No shovelling out untold piles of cash on swordfish steaks, questionable pizzas and strange beer. No lining up outside the Uffizi. No embarrassed pointing at things in charming delis as the only Italian I know is ‘Due birre, per favore.’ No boredom on beaches.
There’s a clue in the name. The word ‘travel’ is derived from the Latin trepalium, meaning ‘a three-pronged instrument of torture’. In French, travail means pain, suffering or work.
Instead we’ll be holidaying at home, in Shepherd’s Bush. It’ll be great. We’re near the Thames. We’ll visit Hyde Park and Soho and I’ll play tennis in Holland Park.
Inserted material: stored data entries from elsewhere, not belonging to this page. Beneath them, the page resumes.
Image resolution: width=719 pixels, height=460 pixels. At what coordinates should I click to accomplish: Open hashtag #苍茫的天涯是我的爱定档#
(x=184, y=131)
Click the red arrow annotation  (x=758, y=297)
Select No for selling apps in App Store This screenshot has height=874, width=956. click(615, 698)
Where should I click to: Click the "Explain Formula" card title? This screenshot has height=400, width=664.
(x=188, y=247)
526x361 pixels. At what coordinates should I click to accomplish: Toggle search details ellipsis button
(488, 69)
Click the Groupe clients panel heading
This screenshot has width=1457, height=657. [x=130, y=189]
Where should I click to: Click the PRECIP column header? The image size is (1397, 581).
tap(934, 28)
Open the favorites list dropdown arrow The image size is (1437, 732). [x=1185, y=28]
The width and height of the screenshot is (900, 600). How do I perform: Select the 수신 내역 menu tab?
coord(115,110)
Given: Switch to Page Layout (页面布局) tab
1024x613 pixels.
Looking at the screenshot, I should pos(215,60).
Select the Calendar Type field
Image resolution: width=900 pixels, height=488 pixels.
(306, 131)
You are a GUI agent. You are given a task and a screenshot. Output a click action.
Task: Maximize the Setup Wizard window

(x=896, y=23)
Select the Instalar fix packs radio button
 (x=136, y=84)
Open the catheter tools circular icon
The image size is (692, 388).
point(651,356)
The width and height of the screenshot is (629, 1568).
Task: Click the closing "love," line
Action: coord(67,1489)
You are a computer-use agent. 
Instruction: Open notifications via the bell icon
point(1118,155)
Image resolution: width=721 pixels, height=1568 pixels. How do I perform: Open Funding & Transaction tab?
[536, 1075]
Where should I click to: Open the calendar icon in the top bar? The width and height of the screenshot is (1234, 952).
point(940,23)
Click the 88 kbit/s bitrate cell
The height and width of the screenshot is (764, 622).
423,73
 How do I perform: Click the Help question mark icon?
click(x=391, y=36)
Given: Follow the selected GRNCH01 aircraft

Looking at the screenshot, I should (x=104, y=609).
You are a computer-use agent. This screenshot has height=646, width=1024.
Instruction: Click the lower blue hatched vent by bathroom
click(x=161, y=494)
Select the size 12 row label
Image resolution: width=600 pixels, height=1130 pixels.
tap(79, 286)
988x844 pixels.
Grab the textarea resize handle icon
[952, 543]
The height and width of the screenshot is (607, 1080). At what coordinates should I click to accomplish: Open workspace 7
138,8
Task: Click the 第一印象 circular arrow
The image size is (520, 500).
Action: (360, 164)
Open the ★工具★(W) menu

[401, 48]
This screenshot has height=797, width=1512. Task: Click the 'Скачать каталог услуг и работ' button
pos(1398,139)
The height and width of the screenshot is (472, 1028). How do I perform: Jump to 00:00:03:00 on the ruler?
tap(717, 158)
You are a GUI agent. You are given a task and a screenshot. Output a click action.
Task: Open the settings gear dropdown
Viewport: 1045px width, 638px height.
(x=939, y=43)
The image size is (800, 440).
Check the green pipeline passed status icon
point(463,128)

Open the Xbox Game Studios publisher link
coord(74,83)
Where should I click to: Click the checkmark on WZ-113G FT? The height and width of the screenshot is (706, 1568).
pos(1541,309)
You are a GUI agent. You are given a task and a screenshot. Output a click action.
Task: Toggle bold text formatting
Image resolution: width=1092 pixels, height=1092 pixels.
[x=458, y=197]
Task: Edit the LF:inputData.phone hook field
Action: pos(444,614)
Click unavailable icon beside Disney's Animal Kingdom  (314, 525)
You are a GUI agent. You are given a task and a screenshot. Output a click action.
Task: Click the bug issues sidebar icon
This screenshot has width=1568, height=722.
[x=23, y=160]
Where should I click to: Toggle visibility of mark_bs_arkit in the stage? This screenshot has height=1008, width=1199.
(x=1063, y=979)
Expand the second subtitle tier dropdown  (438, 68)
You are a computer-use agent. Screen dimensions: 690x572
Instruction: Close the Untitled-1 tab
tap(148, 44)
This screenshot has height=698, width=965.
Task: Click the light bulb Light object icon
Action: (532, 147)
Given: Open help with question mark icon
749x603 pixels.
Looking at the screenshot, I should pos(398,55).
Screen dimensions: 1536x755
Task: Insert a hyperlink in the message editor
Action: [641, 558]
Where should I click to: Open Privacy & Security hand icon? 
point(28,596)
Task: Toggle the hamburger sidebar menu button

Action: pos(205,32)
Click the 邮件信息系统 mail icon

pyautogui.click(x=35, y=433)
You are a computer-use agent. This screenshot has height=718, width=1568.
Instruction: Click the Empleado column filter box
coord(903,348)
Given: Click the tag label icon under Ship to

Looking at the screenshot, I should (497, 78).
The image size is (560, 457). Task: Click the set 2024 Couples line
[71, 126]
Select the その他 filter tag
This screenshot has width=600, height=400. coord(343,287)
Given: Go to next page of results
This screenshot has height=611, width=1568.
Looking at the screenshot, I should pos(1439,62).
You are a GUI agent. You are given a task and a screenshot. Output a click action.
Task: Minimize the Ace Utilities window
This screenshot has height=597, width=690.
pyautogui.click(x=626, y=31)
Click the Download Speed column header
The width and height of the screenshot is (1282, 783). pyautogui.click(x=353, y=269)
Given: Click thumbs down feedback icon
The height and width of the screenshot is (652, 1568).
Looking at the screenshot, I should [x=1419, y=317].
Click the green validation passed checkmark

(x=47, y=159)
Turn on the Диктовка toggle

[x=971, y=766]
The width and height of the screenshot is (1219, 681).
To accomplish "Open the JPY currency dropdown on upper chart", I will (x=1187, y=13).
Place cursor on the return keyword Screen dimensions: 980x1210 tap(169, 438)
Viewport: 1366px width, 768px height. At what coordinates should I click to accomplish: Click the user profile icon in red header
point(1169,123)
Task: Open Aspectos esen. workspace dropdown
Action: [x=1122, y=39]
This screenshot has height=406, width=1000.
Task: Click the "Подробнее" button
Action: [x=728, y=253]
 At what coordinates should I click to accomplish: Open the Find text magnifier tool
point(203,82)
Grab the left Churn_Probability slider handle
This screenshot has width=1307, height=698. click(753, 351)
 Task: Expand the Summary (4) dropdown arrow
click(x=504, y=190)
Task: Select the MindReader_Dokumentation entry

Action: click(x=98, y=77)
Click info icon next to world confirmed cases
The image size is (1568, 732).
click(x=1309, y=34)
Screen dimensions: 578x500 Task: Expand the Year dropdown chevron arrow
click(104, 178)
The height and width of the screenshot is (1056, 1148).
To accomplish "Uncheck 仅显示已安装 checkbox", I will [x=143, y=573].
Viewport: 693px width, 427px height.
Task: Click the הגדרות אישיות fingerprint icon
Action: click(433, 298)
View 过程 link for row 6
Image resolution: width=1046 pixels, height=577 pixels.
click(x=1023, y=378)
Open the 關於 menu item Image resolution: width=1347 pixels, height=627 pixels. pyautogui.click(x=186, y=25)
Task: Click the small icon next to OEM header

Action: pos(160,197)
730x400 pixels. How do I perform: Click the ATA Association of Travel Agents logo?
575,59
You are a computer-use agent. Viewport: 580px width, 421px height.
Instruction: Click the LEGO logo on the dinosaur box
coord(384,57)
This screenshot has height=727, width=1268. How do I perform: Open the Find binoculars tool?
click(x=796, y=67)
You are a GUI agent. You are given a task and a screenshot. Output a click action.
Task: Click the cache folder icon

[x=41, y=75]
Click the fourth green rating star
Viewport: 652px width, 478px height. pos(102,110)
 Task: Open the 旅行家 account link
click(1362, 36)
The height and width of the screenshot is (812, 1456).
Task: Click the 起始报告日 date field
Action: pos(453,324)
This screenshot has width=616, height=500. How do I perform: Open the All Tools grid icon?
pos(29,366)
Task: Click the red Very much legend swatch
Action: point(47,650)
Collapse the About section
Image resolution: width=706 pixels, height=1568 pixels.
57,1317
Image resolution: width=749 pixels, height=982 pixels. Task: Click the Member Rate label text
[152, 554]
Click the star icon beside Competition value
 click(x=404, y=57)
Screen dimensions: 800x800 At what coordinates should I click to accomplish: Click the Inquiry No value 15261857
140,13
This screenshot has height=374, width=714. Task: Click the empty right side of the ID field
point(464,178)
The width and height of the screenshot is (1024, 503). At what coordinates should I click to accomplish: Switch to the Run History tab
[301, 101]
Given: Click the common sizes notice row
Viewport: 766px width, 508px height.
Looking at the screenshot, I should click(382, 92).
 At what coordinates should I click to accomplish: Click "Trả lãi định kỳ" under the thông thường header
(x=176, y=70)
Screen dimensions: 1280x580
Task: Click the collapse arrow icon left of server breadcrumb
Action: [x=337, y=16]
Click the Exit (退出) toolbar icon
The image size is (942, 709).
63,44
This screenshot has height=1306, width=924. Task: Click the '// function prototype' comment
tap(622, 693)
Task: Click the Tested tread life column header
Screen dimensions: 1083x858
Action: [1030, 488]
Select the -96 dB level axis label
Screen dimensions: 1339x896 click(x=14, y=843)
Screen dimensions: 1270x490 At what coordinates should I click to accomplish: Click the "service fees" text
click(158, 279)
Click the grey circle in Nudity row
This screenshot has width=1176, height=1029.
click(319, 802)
We’ve got Kew Gardens and Richmond Park. So many lovely parks. On my bicycle, I can find beauty everywhere. And we can easily get to the M40 or the M4 if we feel like getting out of town.
It was an enormous relief to make this decision – a moment of liberation. A lightness entered my soul. I felt free as a bird.
American poet Billy Collins experienced the same surge of delight when his holiday to Italy was cancelled. In his 1991 poem Consolation, he writes: How agreeable it is not to be touring Italy this summer, wandering her cities and ascending her torrid hilltowns.
He thought it was a treat to spend the summer in his own neighbourhood: How much better to cruise these local, familiar streets, fully grasping the meaning of every roadsign and billboard and all the sudden hand gestures of my compatriots.
We’ll be avoiding seaside towns in Blighty as well. I used to think I liked the sea, but lately I’m not so sure. It was while at the seaside that T S Eliot wrote a particularly depressing section of his melancholic poem The Waste Land: ‘On Margate Sands./ I can connect/ Nothing with nothing’.
Lewis Carroll was no believer in the hype, either. In his 1909 poem A Sea Dirge, he complained about the contemporary mania for rushing to the seaside:
If you like your coffee with sand for dregs,
A decided hint of salt in your tea, And a fishy taste in the very eggs –
My tears are endless, unless numbness checks them: and a lethargy like death grips my thoughts.
We’ve only very recently decided to start liking the sea as a place for holidays. In a short essay on exile, Jan Morris says a British officer in 1830 whinged in a letter home about his posting. ‘Oh, what have I done,’ he groaned, ‘what have I done, that Her Majesty should banish me to this vile and abominable place?’ The abominable place in question? The Greek isle of Corfu.
Paradise is not the same as home. Last year, we spent four weeks on a lovely island in Croatia. Sun, sea, medieval architecture. But halfway through week three, I started to long to be back in London.
Matthew Arnold was another seahater. To him, it brought to mind ‘the turbid ebb and flow of human misery’. It was the sound of the sea, for Arnold, writing in 1867, that was really depressing:
But now I only hear
Its melancholy, long, withdrawing roar.
So please enjoy your trip to the seaside, whether foreign or domestic. I’ll be thinking of you when walking round my neighbourhood, free of care and worry, basking in the joy of the familiar.